Collected data entries:
★ ★ ★

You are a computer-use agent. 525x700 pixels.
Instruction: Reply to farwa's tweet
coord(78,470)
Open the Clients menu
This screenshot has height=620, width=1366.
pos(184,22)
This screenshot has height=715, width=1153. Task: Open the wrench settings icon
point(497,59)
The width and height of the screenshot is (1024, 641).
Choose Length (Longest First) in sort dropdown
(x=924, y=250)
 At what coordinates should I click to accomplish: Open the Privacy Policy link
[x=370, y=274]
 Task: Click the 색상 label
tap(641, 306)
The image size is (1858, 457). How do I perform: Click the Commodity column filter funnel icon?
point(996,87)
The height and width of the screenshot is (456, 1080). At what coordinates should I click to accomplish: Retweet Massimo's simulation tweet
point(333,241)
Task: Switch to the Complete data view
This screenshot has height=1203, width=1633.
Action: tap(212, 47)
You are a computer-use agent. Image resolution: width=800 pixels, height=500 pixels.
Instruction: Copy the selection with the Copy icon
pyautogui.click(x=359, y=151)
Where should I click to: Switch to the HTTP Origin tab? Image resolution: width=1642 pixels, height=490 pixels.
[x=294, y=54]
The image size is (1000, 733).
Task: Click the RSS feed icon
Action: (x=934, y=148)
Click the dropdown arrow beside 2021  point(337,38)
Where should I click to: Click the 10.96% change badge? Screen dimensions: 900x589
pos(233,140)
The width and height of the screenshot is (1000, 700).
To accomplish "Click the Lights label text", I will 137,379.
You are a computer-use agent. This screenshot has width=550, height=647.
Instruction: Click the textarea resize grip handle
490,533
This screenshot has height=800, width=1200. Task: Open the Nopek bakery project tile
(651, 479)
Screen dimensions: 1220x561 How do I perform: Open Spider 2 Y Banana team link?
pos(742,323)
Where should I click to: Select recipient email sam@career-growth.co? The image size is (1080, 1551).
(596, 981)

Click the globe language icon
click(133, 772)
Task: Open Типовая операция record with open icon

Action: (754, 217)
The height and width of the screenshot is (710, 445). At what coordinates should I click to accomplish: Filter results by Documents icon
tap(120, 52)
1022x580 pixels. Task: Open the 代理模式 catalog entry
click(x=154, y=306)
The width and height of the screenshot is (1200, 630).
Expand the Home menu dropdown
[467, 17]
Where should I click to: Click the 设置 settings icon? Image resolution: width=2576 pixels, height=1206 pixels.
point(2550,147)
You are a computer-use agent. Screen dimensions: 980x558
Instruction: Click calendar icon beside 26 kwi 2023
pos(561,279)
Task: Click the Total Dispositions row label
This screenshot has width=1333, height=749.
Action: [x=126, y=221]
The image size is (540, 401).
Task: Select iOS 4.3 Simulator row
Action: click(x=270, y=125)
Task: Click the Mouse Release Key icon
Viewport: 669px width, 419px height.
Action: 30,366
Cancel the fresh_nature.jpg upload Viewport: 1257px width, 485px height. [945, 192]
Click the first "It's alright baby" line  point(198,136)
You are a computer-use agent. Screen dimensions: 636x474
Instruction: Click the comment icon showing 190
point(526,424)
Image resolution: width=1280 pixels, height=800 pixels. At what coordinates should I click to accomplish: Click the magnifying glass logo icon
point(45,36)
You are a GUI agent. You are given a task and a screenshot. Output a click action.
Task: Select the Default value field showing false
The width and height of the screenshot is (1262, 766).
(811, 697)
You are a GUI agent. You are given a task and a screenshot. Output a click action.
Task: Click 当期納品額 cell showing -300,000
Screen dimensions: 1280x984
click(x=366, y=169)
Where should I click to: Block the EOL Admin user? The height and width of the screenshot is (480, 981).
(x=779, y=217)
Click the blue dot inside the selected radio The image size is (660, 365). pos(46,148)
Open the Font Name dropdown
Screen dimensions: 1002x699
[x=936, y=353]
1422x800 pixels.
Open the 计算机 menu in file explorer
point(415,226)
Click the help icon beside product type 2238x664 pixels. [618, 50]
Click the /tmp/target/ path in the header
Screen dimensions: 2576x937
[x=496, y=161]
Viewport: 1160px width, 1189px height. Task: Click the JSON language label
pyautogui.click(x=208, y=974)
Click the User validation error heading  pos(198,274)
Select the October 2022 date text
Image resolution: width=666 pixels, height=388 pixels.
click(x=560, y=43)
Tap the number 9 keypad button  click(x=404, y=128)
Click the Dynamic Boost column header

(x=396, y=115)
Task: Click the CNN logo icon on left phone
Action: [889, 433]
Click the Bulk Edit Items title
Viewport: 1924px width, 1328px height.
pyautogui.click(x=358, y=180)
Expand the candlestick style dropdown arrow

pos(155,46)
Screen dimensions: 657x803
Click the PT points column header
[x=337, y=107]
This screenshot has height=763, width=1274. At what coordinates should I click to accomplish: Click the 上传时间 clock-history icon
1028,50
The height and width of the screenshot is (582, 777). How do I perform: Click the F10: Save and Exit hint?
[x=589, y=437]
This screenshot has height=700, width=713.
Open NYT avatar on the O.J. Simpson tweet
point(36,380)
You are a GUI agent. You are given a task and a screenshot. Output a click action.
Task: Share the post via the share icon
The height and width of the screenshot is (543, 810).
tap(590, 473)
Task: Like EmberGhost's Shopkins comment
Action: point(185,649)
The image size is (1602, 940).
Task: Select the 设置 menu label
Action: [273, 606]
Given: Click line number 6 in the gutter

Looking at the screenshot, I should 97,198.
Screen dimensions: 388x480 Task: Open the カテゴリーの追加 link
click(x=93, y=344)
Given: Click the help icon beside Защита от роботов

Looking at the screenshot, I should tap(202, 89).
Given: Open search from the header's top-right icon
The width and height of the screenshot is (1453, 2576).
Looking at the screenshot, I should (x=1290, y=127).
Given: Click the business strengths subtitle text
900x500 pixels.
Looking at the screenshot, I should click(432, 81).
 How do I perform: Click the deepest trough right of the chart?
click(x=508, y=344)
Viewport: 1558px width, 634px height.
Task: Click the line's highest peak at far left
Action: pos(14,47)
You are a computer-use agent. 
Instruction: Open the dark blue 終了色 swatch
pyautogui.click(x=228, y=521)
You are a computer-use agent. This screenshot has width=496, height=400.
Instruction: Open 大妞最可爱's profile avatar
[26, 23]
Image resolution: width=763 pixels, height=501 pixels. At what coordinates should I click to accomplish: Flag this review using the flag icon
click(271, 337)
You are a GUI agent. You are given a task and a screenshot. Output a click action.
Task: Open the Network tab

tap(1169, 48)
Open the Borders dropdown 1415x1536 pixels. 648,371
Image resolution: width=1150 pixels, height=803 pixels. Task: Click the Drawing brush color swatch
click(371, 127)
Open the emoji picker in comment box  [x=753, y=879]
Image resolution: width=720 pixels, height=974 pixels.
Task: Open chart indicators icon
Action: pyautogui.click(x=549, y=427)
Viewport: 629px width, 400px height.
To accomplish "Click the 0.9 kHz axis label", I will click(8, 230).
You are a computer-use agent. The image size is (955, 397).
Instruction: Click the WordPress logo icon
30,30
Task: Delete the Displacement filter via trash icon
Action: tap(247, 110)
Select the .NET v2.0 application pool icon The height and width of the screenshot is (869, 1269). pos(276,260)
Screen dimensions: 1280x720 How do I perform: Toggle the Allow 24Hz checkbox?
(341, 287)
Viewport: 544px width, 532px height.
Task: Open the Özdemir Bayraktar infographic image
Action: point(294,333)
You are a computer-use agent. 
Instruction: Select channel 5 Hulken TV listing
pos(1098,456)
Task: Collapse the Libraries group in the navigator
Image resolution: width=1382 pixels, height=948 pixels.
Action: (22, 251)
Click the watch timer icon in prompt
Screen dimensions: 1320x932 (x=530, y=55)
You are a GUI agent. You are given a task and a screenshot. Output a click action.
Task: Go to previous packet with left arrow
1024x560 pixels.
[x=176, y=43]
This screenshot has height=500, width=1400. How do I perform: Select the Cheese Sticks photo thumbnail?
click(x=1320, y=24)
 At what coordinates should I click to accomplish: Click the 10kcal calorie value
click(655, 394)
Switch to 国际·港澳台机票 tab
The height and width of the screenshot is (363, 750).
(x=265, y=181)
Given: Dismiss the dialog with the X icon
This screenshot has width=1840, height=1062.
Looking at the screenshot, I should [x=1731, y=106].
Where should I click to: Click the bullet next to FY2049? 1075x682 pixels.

★ ★ ★

**Exercise instructions:** Respond with a single number: the count of lines in the entries above that contain the string "will".

**Task solution:** 2